(SOURCE MATERIAL Opens)

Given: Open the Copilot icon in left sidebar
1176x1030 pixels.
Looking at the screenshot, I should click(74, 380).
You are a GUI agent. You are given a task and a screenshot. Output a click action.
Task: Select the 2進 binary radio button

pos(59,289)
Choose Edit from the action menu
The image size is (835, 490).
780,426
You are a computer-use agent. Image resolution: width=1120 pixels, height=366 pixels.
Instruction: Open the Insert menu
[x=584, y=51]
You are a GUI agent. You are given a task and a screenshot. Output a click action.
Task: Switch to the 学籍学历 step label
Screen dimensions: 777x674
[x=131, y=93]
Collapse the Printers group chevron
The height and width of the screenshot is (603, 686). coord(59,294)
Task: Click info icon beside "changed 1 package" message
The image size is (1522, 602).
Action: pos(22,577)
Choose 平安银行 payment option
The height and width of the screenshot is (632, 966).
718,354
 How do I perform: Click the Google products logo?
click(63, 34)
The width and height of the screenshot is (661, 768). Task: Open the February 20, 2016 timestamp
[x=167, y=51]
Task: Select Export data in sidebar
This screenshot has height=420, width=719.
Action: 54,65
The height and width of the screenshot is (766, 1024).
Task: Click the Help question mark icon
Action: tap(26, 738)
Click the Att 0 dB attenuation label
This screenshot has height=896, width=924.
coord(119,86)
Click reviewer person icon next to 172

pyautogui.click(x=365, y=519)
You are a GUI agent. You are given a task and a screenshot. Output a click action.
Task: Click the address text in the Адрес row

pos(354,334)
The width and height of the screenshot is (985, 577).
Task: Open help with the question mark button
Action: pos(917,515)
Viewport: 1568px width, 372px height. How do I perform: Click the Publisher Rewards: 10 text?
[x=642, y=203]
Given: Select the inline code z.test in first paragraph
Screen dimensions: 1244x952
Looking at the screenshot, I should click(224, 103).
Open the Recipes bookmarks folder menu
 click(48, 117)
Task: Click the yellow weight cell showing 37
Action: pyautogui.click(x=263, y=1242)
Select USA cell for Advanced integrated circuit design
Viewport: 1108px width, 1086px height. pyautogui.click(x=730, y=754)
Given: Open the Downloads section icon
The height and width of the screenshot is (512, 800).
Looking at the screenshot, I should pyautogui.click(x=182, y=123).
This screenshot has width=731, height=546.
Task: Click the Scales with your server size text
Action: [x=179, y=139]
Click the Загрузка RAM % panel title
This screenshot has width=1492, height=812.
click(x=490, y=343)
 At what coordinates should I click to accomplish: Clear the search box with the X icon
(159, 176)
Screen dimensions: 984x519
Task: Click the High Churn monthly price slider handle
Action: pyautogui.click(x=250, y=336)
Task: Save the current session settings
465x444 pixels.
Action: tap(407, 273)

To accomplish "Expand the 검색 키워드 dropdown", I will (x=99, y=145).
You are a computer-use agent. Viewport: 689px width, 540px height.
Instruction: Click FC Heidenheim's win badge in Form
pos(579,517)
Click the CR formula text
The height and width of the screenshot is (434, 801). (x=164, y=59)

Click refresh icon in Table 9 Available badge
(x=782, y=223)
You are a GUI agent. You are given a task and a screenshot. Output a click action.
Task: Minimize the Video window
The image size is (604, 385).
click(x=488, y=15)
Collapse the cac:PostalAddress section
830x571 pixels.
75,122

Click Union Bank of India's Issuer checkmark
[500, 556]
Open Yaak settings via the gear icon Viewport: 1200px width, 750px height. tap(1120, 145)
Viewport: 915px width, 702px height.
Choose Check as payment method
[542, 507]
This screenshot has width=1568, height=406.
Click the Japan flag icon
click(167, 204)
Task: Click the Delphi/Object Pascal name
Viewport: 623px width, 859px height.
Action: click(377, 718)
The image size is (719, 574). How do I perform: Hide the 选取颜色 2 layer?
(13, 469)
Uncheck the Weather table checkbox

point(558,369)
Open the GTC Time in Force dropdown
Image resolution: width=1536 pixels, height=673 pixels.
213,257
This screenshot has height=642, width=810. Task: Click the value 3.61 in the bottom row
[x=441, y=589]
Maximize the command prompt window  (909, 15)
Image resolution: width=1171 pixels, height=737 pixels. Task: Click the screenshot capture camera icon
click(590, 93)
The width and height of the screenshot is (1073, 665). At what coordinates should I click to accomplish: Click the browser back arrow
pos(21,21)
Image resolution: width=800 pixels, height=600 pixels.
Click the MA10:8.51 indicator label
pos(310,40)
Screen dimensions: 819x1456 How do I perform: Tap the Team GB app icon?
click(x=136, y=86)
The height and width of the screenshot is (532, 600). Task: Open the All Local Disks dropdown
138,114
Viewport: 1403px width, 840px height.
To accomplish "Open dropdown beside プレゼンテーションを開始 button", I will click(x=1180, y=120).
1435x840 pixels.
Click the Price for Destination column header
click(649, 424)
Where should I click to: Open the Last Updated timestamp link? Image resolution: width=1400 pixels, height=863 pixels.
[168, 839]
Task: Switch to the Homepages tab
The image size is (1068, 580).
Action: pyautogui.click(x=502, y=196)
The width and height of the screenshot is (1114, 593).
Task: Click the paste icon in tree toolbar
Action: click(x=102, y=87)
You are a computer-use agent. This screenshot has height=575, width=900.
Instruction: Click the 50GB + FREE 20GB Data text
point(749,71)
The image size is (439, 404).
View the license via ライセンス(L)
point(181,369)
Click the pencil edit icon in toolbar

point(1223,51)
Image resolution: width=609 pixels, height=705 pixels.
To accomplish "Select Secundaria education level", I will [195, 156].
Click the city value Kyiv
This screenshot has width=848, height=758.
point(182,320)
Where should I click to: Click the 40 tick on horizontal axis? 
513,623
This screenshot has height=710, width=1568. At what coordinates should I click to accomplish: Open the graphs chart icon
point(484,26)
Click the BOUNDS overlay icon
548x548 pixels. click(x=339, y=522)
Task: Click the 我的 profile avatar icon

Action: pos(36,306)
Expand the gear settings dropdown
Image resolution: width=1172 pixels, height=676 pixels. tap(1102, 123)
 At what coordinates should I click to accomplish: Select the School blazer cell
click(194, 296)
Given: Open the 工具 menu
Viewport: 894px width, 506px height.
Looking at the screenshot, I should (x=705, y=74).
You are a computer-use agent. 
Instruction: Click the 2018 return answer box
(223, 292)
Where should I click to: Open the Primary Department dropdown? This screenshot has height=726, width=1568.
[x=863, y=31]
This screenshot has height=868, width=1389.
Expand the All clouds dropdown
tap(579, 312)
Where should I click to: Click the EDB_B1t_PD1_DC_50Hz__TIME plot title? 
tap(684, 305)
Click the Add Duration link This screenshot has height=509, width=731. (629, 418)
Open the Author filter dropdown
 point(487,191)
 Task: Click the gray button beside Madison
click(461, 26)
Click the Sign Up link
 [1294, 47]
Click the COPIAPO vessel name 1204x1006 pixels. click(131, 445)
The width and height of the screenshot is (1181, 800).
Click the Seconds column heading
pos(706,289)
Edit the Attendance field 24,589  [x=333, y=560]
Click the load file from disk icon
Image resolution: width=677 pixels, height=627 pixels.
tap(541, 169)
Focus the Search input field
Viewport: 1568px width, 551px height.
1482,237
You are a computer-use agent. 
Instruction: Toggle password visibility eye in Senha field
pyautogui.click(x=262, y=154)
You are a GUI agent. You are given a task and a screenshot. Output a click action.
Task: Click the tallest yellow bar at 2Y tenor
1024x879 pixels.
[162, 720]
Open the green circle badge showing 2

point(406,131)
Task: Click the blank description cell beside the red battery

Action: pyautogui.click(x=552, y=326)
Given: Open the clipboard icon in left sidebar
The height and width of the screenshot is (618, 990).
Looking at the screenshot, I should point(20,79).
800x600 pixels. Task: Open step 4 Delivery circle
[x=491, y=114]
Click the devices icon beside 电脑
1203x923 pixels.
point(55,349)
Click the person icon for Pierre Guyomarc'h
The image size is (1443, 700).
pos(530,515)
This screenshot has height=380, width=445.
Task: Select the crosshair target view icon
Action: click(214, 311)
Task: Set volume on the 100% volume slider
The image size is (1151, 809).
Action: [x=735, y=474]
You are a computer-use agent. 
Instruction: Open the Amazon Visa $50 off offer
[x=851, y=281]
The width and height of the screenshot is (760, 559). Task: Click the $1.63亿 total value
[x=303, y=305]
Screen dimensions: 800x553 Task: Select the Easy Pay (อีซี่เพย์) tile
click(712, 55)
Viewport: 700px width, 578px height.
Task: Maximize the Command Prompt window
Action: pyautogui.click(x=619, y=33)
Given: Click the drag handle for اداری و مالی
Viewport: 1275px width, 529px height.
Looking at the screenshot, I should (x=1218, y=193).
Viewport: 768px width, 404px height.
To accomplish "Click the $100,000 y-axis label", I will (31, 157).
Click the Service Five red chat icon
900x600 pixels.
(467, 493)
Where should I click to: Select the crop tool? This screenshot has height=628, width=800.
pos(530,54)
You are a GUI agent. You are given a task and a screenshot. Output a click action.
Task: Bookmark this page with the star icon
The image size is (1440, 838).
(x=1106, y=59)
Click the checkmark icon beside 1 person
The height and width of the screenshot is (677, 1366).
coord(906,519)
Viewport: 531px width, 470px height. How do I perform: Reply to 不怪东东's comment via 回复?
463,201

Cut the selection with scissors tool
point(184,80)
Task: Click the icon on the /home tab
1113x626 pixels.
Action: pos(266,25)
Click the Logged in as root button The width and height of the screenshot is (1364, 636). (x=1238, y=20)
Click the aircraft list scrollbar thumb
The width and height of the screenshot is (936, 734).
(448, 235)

(SOURCE MATERIAL Closes)

* **WHAT IS BEING ASKED**
Out of the data above, transcribe exactly and only the lines starting with the line that has "Uncheck the Weather table checkbox" and going on through the line that has "Image resolution: width=800", both included.

* **SOLUTION**
Uncheck the Weather table checkbox

point(558,369)
Open the GTC Time in Force dropdown
Image resolution: width=1536 pixels, height=673 pixels.
213,257
This screenshot has height=642, width=810. Task: Click the value 3.61 in the bottom row
[x=441, y=589]
Maximize the command prompt window  (909, 15)
Image resolution: width=1171 pixels, height=737 pixels. Task: Click the screenshot capture camera icon
click(590, 93)
The width and height of the screenshot is (1073, 665). At what coordinates should I click to accomplish: Click the browser back arrow
pos(21,21)
Image resolution: width=800 pixels, height=600 pixels.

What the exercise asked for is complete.